[Information provided Boundary: Start]
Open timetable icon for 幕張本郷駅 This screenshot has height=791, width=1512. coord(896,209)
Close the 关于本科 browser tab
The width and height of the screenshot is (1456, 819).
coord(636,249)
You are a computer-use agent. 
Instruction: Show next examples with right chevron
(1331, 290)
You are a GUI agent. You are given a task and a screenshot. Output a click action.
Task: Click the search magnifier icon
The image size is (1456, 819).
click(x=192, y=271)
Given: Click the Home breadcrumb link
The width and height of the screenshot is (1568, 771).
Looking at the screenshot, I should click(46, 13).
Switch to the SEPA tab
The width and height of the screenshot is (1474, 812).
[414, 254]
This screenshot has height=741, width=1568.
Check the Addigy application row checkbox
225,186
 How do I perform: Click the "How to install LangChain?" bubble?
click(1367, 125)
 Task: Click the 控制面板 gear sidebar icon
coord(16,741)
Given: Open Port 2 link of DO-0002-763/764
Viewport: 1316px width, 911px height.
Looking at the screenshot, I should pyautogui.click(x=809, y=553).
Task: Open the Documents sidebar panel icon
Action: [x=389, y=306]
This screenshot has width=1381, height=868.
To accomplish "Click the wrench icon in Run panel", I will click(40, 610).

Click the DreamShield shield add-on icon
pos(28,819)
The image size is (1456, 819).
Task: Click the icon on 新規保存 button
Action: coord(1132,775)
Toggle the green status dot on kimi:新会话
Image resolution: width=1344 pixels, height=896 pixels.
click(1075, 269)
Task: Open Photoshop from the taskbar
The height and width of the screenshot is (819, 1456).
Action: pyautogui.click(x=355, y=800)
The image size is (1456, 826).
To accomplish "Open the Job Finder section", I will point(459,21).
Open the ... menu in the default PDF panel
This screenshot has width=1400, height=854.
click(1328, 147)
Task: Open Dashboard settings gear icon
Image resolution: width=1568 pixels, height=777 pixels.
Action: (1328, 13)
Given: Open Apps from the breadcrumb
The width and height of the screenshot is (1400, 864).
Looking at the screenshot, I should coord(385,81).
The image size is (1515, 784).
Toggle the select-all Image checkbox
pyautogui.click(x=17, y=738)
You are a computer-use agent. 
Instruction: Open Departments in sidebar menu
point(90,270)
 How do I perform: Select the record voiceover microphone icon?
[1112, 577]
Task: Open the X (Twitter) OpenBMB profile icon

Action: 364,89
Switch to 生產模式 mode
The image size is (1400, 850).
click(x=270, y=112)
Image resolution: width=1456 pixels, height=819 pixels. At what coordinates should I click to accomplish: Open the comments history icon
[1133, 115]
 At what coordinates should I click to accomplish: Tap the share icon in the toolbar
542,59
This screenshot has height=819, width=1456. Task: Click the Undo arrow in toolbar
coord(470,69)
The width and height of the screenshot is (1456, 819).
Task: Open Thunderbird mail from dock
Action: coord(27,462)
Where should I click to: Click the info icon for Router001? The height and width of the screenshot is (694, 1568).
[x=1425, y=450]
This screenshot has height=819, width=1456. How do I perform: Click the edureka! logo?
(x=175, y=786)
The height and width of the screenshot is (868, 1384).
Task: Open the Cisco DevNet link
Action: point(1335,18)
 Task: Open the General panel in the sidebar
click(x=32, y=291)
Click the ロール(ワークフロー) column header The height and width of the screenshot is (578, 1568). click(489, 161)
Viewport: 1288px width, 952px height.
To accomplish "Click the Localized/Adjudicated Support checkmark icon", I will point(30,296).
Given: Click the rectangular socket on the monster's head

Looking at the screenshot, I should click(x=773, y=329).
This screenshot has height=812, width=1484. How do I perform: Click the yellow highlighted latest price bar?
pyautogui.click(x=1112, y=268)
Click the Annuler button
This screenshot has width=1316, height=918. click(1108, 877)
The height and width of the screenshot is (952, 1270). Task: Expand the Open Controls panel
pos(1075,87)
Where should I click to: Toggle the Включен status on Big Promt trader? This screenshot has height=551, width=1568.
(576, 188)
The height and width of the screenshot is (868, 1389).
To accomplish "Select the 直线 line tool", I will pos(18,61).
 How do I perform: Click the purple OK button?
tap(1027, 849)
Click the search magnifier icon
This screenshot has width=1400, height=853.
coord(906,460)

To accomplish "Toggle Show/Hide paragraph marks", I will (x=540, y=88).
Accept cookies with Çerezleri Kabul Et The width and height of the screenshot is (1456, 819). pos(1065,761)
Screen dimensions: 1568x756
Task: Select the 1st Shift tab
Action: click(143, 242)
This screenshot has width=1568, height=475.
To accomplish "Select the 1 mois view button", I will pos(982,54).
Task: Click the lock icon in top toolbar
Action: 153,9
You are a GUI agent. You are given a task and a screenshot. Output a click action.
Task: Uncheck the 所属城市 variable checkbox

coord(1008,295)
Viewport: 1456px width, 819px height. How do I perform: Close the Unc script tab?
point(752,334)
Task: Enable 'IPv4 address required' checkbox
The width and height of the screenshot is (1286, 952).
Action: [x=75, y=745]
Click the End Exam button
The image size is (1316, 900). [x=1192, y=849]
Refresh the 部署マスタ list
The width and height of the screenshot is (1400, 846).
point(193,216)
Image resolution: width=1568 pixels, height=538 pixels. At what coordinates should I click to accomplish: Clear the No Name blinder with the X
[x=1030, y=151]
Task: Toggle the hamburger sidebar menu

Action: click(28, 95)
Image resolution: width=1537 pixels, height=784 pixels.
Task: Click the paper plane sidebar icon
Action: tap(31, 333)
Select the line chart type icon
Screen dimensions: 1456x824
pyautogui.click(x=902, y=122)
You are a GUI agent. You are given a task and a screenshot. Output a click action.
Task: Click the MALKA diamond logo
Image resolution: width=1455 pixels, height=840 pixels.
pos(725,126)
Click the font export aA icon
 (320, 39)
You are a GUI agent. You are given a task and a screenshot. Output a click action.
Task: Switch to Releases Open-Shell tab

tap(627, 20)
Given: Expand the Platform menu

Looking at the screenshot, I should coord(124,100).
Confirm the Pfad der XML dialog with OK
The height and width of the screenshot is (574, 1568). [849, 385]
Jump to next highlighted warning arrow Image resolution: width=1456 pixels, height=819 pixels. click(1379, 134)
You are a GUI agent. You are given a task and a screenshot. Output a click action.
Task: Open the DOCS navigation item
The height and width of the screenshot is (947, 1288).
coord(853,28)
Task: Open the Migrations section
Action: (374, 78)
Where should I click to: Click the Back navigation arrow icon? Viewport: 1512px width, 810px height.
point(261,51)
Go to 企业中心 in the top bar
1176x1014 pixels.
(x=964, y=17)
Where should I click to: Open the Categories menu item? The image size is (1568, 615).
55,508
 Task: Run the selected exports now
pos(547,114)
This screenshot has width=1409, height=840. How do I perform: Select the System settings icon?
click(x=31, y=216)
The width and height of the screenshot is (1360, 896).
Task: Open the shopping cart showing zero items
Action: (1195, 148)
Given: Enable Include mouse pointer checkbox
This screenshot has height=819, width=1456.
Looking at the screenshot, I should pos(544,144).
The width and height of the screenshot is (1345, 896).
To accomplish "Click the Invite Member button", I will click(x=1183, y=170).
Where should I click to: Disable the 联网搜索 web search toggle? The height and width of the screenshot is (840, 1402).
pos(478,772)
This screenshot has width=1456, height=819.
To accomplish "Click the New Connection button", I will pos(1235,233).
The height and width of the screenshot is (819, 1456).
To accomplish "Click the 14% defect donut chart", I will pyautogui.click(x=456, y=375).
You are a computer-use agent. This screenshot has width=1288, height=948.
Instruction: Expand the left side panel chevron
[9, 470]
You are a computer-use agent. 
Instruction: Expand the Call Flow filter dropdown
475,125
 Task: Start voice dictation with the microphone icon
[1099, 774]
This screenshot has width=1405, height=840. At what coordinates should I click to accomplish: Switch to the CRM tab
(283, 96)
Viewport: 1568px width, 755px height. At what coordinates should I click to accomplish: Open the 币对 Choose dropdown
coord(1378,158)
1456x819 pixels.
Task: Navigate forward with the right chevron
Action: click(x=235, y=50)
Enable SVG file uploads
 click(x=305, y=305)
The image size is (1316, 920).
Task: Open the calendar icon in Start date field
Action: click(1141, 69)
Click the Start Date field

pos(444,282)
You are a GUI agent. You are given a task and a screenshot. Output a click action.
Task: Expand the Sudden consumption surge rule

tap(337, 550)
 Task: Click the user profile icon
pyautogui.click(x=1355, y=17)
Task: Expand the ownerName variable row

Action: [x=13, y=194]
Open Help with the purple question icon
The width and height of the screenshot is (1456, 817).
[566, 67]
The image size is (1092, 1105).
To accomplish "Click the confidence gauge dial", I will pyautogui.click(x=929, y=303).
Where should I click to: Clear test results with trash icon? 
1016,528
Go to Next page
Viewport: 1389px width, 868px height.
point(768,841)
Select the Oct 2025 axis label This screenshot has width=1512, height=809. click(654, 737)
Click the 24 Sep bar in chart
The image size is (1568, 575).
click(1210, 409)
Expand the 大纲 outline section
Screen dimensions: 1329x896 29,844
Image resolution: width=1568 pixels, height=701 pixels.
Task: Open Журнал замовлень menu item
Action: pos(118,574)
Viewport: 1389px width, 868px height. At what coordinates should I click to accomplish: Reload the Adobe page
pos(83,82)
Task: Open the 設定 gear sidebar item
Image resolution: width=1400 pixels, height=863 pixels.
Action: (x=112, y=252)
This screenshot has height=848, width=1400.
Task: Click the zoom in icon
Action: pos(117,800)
[Information provided Boundary: End]
> Your task
The answer is the run of lines above from the line containing "Instruction: Show next" through the line containing "Given: Open Port 2 link of DO-0002-763/764", copied exactly and alone.

> Task result
Instruction: Show next examples with right chevron
(1331, 290)
You are a GUI agent. You are given a task and a screenshot. Output a click action.
Task: Click the search magnifier icon
The image size is (1456, 819).
click(x=192, y=271)
Given: Click the Home breadcrumb link
The width and height of the screenshot is (1568, 771).
Looking at the screenshot, I should click(46, 13).
Switch to the SEPA tab
The width and height of the screenshot is (1474, 812).
[414, 254]
This screenshot has height=741, width=1568.
Check the Addigy application row checkbox
225,186
 How do I perform: Click the "How to install LangChain?" bubble?
click(1367, 125)
 Task: Click the 控制面板 gear sidebar icon
coord(16,741)
Given: Open Port 2 link of DO-0002-763/764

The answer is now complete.